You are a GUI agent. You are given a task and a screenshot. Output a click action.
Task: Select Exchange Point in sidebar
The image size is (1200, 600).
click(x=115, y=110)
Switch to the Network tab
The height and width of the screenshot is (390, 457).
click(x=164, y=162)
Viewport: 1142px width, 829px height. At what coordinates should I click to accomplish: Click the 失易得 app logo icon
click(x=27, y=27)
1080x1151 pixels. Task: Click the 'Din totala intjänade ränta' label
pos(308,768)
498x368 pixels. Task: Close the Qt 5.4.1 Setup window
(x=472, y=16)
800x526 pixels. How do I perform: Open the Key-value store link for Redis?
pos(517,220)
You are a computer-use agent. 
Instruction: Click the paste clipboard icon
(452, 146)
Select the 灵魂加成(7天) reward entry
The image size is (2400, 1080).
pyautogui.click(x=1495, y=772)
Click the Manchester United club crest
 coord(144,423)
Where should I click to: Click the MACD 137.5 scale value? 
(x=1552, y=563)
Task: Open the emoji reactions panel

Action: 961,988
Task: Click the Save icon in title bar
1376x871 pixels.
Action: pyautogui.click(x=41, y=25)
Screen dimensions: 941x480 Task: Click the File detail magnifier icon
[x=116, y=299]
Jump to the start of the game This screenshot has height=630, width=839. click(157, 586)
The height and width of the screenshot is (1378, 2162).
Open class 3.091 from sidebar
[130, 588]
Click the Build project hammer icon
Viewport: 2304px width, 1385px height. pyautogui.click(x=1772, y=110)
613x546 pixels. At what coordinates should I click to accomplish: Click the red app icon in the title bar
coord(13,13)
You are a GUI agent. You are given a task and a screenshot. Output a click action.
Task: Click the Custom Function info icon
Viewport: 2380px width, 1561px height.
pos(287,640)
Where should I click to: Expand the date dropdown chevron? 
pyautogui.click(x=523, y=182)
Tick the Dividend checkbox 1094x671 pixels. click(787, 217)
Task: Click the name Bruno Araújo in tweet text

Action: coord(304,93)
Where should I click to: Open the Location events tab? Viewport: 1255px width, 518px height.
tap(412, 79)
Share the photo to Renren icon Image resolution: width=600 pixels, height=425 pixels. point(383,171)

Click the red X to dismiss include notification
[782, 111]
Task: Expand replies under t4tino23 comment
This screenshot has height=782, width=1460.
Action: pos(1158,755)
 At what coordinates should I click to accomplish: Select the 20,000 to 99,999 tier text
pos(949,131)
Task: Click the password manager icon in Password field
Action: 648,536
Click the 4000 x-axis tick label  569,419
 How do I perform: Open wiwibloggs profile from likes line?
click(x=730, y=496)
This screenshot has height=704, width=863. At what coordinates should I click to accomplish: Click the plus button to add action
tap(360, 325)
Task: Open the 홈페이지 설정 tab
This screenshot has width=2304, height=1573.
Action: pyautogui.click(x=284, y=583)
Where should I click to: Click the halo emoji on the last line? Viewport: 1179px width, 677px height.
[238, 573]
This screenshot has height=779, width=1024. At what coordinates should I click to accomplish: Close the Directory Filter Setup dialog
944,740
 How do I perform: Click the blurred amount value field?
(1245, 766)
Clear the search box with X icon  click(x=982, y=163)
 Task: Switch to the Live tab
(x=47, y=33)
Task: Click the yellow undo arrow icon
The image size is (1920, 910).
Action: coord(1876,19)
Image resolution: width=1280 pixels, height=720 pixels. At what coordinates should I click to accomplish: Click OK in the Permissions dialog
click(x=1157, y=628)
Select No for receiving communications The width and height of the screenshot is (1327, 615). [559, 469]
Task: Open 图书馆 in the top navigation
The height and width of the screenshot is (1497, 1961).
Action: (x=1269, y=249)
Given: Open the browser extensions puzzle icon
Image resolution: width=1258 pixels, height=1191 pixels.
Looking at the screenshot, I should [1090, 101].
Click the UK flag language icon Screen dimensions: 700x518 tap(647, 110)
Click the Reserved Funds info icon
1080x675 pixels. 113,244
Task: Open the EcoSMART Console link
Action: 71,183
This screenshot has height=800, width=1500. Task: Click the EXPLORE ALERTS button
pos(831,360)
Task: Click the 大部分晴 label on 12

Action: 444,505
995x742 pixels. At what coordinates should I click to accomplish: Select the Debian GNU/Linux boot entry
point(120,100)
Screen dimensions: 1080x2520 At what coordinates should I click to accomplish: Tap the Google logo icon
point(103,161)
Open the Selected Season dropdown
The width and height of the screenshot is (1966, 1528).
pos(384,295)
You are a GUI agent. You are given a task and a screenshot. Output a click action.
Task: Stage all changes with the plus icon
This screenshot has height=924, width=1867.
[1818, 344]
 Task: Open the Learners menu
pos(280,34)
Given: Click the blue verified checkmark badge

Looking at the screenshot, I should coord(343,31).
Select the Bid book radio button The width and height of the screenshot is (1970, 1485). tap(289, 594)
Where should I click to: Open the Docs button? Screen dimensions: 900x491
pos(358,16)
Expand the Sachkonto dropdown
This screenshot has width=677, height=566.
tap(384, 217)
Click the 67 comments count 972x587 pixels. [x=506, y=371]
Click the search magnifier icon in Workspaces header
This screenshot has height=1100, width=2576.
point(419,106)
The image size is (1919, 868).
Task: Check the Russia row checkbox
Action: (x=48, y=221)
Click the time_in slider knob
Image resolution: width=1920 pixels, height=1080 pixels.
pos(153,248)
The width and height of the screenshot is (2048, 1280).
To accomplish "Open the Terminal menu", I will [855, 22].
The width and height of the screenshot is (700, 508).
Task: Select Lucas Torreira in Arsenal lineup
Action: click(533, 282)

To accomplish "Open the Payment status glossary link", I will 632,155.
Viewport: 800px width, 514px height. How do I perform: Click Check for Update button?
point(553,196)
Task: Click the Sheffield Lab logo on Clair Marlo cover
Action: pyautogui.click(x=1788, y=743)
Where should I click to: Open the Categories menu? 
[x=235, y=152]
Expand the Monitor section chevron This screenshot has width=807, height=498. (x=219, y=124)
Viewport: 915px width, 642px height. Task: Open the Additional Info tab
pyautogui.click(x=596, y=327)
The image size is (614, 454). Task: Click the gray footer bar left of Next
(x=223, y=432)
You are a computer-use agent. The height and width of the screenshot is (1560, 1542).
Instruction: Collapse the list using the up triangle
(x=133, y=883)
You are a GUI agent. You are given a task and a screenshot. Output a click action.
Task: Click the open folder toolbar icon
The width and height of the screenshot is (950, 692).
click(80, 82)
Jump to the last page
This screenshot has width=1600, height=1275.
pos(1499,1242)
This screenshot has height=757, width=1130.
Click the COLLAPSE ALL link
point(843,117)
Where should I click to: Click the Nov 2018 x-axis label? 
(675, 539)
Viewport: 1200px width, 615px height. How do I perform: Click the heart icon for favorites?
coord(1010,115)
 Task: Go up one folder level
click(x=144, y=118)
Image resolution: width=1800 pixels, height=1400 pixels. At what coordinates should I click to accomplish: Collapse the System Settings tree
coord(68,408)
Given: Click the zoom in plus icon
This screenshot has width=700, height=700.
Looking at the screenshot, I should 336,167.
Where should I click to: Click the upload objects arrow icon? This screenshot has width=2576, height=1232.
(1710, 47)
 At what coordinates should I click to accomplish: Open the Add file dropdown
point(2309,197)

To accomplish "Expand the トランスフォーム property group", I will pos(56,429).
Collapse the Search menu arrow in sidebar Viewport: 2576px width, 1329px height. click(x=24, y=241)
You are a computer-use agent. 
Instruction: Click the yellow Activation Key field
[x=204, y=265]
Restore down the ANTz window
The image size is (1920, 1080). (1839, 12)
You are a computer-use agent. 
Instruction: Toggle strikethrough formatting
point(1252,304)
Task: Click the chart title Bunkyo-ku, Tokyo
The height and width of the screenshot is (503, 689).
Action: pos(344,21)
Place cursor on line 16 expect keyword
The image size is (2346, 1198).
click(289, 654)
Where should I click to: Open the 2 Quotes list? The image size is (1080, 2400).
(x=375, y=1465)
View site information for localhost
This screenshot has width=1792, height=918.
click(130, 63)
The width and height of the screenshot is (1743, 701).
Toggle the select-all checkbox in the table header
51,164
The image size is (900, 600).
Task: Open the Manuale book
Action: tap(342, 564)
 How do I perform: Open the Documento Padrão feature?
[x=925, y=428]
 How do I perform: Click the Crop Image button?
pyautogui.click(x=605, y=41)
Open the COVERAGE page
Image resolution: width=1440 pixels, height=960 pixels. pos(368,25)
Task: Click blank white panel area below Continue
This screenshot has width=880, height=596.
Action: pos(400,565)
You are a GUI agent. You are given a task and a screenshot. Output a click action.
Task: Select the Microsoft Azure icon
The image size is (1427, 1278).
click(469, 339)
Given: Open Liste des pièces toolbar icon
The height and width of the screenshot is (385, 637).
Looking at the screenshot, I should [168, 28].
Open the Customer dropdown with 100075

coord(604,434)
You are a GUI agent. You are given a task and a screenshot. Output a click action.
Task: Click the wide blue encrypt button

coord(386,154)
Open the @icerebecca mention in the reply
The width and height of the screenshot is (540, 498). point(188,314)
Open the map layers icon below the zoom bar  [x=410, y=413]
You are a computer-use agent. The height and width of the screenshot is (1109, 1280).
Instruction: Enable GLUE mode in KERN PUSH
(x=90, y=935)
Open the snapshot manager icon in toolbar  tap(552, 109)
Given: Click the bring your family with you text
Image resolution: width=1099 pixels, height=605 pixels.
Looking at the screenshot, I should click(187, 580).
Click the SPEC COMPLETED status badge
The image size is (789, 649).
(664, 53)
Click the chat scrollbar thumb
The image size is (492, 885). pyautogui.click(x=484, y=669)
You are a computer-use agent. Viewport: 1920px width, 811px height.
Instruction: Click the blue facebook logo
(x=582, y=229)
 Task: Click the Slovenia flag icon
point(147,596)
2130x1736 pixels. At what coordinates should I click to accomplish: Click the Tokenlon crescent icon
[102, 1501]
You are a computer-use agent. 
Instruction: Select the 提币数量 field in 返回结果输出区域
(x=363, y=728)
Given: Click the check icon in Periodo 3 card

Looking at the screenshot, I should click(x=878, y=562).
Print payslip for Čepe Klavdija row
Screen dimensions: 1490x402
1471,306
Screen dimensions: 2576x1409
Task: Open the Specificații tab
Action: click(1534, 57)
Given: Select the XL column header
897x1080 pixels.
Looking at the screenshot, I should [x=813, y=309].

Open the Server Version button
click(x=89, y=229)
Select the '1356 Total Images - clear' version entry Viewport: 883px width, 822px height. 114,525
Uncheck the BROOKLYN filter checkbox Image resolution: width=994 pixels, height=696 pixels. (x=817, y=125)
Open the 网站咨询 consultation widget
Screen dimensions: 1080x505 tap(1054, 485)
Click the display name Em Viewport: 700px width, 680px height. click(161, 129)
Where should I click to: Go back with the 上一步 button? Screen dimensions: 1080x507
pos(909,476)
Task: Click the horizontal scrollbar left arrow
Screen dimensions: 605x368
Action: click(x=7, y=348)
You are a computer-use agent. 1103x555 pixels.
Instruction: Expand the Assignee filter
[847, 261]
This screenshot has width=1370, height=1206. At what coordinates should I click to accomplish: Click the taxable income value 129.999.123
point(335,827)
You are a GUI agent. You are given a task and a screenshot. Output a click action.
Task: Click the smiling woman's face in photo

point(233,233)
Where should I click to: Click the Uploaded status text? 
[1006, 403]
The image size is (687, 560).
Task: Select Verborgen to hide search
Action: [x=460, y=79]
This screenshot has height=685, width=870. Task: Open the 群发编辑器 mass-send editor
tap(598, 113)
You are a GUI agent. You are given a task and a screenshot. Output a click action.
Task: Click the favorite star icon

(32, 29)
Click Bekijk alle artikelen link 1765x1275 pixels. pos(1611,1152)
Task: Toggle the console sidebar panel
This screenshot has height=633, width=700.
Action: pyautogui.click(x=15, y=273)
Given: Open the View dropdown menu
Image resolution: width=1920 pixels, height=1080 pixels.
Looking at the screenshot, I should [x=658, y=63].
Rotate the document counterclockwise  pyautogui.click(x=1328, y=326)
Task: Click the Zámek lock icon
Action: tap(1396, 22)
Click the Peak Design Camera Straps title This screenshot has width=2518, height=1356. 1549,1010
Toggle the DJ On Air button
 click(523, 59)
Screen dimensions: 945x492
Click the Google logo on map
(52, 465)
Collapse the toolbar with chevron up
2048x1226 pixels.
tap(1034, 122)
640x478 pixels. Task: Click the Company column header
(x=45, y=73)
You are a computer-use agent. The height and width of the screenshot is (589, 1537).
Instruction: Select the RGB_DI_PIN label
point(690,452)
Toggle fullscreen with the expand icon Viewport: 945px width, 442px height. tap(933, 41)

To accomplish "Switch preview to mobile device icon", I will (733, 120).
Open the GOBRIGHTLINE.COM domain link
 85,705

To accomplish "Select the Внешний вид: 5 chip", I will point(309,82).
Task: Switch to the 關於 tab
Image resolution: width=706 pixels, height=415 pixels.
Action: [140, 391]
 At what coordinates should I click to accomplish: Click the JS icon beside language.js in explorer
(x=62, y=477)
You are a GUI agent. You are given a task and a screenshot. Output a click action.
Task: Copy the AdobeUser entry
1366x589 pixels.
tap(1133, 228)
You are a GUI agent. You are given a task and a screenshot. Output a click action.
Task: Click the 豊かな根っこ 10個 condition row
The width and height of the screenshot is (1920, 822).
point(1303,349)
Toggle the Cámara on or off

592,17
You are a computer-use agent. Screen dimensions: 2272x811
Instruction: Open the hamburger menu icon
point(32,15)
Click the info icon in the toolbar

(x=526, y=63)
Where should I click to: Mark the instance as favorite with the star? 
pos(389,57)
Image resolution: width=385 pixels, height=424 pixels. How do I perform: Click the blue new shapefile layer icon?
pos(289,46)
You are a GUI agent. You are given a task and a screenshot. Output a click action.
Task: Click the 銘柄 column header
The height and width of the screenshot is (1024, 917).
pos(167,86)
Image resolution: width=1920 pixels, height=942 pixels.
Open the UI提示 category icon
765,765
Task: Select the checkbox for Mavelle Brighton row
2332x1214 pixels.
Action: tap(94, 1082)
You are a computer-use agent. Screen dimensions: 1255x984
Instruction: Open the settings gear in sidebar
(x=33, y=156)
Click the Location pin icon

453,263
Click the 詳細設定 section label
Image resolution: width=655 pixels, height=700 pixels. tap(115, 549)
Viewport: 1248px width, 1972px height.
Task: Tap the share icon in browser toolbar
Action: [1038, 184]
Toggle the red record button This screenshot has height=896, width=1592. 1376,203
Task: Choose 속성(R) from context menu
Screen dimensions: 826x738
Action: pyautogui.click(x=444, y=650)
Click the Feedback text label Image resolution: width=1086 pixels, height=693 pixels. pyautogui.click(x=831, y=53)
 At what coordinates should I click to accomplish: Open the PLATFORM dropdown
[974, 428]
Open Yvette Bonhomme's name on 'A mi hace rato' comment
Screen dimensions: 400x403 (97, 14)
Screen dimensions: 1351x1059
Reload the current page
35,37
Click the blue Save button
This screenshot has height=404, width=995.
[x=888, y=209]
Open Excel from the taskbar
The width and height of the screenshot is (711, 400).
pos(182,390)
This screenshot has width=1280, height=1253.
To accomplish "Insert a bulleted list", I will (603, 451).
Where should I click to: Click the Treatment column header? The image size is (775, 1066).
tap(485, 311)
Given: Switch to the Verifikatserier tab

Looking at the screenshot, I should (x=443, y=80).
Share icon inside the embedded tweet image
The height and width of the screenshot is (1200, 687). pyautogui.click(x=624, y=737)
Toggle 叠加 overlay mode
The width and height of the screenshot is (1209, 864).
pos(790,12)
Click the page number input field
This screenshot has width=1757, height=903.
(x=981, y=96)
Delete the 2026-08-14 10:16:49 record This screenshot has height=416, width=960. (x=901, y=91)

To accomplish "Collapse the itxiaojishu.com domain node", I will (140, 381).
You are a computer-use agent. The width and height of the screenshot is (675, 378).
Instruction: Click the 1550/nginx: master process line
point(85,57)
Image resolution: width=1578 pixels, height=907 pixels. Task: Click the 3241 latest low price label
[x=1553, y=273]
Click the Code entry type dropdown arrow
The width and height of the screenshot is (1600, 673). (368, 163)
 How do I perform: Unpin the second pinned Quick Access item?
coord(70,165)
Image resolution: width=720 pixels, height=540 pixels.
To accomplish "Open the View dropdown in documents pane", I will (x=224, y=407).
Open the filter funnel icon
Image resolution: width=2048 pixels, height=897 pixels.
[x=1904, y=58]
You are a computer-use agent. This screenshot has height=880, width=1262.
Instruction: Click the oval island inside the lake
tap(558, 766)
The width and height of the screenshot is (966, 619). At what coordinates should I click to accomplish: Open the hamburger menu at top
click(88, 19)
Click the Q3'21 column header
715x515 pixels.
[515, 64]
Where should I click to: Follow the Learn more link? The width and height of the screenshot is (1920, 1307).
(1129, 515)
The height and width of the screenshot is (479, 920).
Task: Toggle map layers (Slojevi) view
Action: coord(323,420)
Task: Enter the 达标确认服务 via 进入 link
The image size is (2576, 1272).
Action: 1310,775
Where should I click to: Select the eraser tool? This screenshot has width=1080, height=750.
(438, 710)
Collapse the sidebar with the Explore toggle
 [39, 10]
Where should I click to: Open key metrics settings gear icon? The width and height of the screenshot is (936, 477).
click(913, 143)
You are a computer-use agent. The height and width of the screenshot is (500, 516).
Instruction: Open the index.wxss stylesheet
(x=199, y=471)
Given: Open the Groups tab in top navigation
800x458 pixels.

**SHORT TASK:** Copy out, unchanged, everything from the first of the lines above down to and including the line containing "click(x=27, y=27)".

**FULL RESPONSE:**
You are a GUI agent. You are given a task and a screenshot. Output a click action.
Task: Select Exchange Point in sidebar
The image size is (1200, 600).
click(x=115, y=110)
Switch to the Network tab
The height and width of the screenshot is (390, 457).
click(x=164, y=162)
Viewport: 1142px width, 829px height. At what coordinates should I click to accomplish: Click the 失易得 app logo icon
click(x=27, y=27)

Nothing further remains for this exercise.